If you want an extra shiny finish you can spray the finished eggs with edible luster dust. Look for FDA approved edible dust which is available in a wide range of colours from cake and candy making supply stores or online.
Golden Salted Caramel Chocolate Eggs
15oz Dark Chocolate (I used 60% Ghiradelli): chips, pistoles or chopped into small even pieces
I cup granulated sugar
3oz unsalted butter, cut in pieces
0.5 cup heavy whipping cream, at room temperature
2 tsp flaky sea salt
Gold edible luster dust (optional)
Place a heatproof bowl over a pan of water over medium heat. The water should not be simmering or boiling. The aim is to melt the chocolate slowly and gently. Place 10oz of the chocolate in the bowl and leave to melt slowly (around an hour).
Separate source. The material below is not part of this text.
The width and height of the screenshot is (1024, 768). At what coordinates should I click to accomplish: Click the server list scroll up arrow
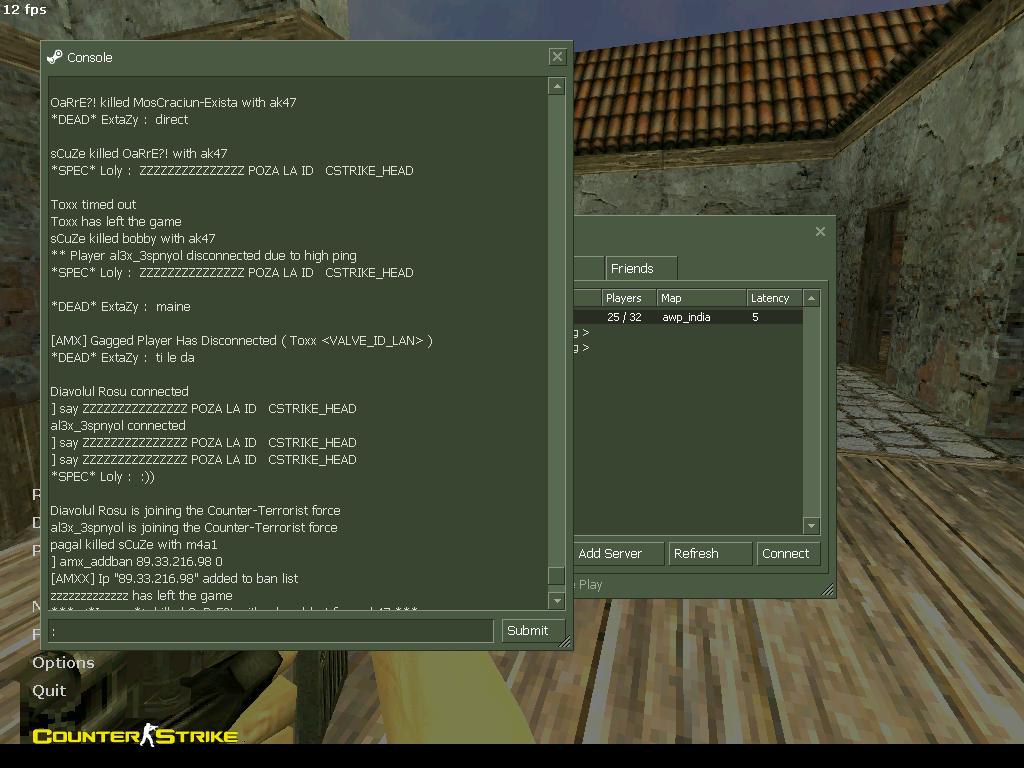click(x=811, y=299)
As you wait for the chocolate to melt you can make your caramel sauce. Put the granulated sugar in a heavy bottomed pan over medium high heat. Swirl the pan occasionally as the sugar slowly starts to melt but do not stir it at this stage. Like the chocolate, patience is the key. Keep a close eye on it and when the sugar has melted and starts to turn golden in colour add the butter and stir well to incorporate it. The sugar mix will bubble a lot but just keep stirring and make sure you don’t spill any of the hot mixture on yourself.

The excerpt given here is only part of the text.